_Problem details_. Update the part of the listing that opens with the line containing "Where should I click to: Click the Logo" and closes with the line containing "Action: click(1103, 119)" by replacing "dropdown arrow" with "chevron". Output only those lines, with everything else unchanged.

_Records shown_.
• • • • • • •

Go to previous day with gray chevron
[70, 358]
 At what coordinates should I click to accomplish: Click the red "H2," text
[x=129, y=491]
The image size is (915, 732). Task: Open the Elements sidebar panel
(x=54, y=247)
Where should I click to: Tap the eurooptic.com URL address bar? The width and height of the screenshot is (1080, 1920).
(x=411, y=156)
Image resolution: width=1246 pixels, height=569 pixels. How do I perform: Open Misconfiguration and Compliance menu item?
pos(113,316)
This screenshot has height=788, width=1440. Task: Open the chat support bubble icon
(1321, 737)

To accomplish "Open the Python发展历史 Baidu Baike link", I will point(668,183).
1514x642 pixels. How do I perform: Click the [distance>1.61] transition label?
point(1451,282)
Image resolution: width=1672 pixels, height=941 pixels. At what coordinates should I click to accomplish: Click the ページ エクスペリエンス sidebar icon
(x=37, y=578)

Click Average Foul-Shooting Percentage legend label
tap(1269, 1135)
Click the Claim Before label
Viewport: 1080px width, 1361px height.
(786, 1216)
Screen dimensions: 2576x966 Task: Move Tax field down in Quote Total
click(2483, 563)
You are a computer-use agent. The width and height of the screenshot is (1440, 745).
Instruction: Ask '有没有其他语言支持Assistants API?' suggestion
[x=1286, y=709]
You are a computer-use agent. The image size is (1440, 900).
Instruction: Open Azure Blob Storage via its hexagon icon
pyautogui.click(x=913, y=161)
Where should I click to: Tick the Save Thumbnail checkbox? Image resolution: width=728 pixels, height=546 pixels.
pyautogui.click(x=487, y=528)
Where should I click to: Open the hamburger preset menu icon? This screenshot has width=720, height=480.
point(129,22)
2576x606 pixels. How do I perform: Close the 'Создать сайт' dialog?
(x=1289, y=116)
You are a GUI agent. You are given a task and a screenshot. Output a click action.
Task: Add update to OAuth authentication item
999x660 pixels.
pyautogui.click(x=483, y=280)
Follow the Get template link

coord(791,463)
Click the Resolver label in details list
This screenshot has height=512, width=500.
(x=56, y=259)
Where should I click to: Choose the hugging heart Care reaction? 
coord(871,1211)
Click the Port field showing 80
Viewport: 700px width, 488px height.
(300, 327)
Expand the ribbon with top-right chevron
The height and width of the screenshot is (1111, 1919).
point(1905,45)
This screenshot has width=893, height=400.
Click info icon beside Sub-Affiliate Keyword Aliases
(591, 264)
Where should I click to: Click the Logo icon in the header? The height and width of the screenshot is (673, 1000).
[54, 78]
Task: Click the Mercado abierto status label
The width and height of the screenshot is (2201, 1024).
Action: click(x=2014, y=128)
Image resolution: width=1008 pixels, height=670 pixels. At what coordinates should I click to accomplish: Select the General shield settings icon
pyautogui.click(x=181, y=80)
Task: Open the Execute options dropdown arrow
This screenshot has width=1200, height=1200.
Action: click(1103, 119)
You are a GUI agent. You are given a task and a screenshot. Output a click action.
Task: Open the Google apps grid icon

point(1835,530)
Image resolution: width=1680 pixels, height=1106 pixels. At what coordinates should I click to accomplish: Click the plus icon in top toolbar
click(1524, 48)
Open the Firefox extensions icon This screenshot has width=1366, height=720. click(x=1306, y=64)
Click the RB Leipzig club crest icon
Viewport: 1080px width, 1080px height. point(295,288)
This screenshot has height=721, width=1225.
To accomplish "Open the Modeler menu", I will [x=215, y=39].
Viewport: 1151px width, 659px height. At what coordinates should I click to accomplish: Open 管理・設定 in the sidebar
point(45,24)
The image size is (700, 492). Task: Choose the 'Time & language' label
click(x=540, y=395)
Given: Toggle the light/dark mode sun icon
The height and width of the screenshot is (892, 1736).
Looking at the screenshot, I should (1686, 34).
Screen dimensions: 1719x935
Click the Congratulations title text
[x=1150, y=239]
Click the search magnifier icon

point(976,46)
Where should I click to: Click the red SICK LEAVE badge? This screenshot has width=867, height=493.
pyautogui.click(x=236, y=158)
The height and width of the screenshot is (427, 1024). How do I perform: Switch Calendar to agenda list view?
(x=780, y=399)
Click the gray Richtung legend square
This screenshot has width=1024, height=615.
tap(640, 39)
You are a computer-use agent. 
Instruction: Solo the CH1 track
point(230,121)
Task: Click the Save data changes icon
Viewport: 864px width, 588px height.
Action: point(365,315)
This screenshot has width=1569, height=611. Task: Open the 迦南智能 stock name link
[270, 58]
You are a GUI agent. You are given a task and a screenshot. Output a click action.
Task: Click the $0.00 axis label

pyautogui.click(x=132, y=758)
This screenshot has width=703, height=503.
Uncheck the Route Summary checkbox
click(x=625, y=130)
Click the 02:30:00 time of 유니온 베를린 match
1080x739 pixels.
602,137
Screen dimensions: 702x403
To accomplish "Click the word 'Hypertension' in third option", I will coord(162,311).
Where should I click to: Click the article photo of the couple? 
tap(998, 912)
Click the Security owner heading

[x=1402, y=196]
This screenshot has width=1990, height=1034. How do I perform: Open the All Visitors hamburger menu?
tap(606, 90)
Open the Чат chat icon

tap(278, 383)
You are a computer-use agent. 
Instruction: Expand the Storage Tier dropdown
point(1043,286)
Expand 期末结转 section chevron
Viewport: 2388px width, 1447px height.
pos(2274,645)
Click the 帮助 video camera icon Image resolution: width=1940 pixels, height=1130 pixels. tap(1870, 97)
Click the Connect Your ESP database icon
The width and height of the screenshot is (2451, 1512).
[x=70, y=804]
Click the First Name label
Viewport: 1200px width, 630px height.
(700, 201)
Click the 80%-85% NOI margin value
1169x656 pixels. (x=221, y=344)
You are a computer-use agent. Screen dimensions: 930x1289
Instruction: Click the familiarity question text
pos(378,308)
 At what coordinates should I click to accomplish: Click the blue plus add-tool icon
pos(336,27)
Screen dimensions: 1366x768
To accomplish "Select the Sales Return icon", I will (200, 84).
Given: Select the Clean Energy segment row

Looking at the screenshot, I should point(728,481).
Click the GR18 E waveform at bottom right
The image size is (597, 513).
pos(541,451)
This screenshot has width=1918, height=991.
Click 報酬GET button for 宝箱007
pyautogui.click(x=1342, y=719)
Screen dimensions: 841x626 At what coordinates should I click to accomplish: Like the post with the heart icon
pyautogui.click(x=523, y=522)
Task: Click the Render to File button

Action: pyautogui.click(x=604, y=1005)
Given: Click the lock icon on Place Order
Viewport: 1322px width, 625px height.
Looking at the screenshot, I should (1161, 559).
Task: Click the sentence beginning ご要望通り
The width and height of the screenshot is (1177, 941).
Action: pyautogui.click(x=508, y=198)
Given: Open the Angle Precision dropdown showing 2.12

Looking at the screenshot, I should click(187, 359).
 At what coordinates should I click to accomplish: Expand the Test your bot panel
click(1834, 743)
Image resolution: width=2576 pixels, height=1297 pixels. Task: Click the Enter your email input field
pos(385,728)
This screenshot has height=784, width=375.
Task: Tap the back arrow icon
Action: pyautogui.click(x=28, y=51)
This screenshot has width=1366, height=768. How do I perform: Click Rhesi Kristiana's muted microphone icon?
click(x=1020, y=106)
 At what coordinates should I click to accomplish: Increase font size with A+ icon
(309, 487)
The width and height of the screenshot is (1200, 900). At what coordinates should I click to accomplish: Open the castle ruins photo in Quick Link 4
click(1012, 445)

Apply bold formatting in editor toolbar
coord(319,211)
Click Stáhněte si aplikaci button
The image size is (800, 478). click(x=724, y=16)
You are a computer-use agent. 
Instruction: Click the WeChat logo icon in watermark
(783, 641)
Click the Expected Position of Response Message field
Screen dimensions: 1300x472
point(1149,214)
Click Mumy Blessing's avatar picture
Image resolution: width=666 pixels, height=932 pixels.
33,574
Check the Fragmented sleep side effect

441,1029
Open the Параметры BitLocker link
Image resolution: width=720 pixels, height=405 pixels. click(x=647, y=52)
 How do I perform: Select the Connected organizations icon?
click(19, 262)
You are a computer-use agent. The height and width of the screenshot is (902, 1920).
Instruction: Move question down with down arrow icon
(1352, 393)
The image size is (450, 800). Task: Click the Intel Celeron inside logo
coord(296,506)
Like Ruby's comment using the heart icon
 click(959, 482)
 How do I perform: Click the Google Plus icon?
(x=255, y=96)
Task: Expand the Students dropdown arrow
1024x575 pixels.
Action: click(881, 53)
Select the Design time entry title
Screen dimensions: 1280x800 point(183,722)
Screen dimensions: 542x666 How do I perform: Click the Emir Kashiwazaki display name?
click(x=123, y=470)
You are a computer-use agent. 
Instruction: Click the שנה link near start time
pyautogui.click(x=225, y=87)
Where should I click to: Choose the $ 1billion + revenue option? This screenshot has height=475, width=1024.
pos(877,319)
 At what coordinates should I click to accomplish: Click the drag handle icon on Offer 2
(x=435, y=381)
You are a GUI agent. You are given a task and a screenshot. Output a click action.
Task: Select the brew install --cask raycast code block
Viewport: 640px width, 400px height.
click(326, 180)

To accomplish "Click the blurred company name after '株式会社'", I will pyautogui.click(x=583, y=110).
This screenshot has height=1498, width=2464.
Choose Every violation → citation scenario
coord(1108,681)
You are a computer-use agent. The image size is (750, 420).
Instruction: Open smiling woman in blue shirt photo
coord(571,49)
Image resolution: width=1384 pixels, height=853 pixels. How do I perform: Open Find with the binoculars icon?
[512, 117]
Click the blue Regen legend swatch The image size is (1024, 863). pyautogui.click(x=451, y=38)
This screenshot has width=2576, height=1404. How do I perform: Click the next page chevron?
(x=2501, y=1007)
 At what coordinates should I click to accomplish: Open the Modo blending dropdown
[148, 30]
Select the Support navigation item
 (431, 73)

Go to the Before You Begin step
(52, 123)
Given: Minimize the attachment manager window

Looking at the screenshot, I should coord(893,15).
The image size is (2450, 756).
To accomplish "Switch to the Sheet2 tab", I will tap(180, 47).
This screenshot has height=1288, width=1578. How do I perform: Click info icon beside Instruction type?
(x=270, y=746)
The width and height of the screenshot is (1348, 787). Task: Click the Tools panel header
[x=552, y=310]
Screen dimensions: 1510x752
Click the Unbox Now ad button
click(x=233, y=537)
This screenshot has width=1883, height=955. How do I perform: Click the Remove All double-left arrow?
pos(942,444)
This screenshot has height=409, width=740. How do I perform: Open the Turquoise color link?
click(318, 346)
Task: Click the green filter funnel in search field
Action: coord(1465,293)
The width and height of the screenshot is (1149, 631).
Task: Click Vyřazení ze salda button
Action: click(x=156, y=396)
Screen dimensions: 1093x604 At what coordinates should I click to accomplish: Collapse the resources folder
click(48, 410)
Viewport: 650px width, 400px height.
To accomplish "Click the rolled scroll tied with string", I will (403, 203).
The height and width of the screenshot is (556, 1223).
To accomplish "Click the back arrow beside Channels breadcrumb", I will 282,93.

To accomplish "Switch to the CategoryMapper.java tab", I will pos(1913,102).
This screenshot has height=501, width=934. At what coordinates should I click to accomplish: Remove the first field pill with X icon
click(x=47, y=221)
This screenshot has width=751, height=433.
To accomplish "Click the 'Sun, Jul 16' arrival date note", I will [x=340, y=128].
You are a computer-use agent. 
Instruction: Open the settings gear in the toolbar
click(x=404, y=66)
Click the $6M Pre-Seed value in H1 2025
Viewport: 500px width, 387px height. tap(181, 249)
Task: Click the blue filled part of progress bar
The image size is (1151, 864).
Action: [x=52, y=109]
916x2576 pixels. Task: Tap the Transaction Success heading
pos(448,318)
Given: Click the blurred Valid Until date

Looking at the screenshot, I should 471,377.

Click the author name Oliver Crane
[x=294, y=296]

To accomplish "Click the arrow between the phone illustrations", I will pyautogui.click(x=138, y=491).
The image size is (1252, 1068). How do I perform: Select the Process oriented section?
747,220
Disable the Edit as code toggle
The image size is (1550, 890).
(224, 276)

• • • • • • •

_Solution to this exercise_.
Where should I click to: Click the Logo icon in the header? The height and width of the screenshot is (673, 1000).
[54, 78]
Task: Click the Mercado abierto status label
The width and height of the screenshot is (2201, 1024).
Action: click(x=2014, y=128)
Image resolution: width=1008 pixels, height=670 pixels. At what coordinates should I click to accomplish: Select the General shield settings icon
pyautogui.click(x=181, y=80)
Task: Open the Execute options chevron
This screenshot has width=1200, height=1200.
Action: click(1103, 119)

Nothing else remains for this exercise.